Abstract

Objective Elevated plasma total homocysteine (tHcy) is an independent risk factor for ischemic stroke and has been linked to cerebral small vessel disease (SVD), in particular. Controversy persists as to whether increased tHcy is associated with functional status and cognitive decline in these patients. Methods Plasma tHcy, MTHFR polymorphism, vascular risk factors, functional and cognitive status and severity of lesions on MRI, assessed with the Age-Related White Matter Changes (ARWMC) visual grading scale, were analyzed in 95 patients with SVD and 41 healthy control subjects. Results Plasma tHcy levels were higher in patients with SVD (14.4 ± 5.0 μmol/L) compared to healthy SVD-free controls (8.9 ± 3.9 μmol/L).

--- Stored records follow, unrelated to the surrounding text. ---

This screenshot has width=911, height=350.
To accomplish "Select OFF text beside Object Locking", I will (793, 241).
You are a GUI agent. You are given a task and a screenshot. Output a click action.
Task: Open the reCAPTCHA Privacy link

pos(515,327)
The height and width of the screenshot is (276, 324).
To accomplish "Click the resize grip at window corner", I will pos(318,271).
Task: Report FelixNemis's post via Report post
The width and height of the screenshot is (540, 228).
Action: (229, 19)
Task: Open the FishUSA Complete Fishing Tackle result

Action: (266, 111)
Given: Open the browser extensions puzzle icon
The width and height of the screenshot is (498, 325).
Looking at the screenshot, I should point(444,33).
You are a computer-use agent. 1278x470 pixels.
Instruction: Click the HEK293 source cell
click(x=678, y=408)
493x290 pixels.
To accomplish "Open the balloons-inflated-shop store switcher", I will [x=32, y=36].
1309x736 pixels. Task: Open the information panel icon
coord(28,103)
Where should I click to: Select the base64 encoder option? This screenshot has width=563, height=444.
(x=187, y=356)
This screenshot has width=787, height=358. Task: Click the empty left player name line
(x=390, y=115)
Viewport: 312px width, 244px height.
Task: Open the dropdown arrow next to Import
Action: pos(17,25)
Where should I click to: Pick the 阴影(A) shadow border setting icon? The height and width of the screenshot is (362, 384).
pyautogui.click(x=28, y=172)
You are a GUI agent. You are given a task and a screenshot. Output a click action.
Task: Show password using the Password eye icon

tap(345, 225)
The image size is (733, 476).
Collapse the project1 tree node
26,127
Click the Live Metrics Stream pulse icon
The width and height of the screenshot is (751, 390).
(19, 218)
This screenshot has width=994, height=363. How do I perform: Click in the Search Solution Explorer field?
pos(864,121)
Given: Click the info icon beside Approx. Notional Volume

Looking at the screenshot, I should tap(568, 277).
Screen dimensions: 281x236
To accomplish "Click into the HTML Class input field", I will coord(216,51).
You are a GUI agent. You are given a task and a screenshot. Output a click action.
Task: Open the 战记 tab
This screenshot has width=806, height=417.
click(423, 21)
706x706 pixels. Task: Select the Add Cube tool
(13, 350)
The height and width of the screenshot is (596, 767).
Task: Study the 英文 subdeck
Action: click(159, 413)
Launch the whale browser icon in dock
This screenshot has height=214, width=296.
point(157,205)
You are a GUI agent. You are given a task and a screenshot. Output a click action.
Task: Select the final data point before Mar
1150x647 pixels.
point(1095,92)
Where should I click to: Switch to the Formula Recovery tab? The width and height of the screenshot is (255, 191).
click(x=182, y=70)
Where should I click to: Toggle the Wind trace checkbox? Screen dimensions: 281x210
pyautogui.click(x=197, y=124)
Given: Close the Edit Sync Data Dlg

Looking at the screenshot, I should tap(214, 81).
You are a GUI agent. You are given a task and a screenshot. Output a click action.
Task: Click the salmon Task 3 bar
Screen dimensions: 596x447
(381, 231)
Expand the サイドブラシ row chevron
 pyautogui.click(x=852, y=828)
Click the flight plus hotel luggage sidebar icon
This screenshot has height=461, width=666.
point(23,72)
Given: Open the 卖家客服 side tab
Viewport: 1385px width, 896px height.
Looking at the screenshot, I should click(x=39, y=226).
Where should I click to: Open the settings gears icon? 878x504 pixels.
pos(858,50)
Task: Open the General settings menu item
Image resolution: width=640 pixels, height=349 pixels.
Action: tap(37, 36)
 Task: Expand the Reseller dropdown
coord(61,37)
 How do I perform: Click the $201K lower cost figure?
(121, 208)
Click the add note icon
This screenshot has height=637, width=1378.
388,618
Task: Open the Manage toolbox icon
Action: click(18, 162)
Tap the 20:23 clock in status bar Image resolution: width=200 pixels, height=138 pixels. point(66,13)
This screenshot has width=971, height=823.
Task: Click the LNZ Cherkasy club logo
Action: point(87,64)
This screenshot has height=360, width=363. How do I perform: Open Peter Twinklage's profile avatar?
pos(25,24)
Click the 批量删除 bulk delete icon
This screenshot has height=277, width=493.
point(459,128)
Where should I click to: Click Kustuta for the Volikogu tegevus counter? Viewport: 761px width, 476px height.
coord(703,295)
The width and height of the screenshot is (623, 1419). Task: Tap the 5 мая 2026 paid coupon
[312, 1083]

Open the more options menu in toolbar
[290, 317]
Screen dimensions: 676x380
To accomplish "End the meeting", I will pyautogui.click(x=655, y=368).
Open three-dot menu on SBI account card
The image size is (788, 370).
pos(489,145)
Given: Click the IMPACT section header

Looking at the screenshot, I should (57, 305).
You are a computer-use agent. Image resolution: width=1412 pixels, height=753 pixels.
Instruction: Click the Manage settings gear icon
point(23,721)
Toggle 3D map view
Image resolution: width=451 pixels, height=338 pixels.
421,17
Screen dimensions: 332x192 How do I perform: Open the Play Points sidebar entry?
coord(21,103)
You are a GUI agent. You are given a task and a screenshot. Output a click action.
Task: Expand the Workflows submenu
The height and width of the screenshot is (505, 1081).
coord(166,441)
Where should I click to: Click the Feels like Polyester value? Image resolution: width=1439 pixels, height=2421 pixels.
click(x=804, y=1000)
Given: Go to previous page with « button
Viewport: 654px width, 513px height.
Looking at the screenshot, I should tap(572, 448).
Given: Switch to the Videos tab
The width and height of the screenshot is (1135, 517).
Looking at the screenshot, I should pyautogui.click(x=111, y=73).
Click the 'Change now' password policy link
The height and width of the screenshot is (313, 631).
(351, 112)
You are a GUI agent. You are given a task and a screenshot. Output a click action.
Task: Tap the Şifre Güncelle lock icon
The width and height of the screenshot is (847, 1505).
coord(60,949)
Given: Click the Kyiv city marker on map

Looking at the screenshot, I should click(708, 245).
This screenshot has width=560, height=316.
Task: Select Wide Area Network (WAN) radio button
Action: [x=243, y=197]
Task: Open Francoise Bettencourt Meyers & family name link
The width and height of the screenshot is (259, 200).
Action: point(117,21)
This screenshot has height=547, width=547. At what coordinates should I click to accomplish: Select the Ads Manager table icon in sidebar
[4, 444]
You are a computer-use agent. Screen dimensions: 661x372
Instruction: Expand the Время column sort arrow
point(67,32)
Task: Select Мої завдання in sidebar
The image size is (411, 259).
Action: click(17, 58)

In SVD patients, tHcy levels strongly correlated with cognitive status (age-adjusted risk 5.8, 95% CI 1.3–25.3, p = 0.015), functional status (age-adjusted risk 3.2, 95% CI 1.2–8.8, p = 0.022) and severity of MRI lesions (age-adjusted risk 1.2, 95% CI 1.1–1.4; p = 0.004). Only total ARWMC score was independently associated with increased tHcy levels (OR 1.2, 95%CI 1.1–1.4, p = 0.004). Independent predictors of WMC occurrence were tHcy levels (OR 1.2, 95%CI 1.1–1.3, p = 0.003) and mRS score (OR 2.2, 95%CI 1.2–4.1, p = 0.017). Conclusions In patients with cerebral SVD there is a positive association of increased plasma tHcy levels with clinical status and severity of WMC.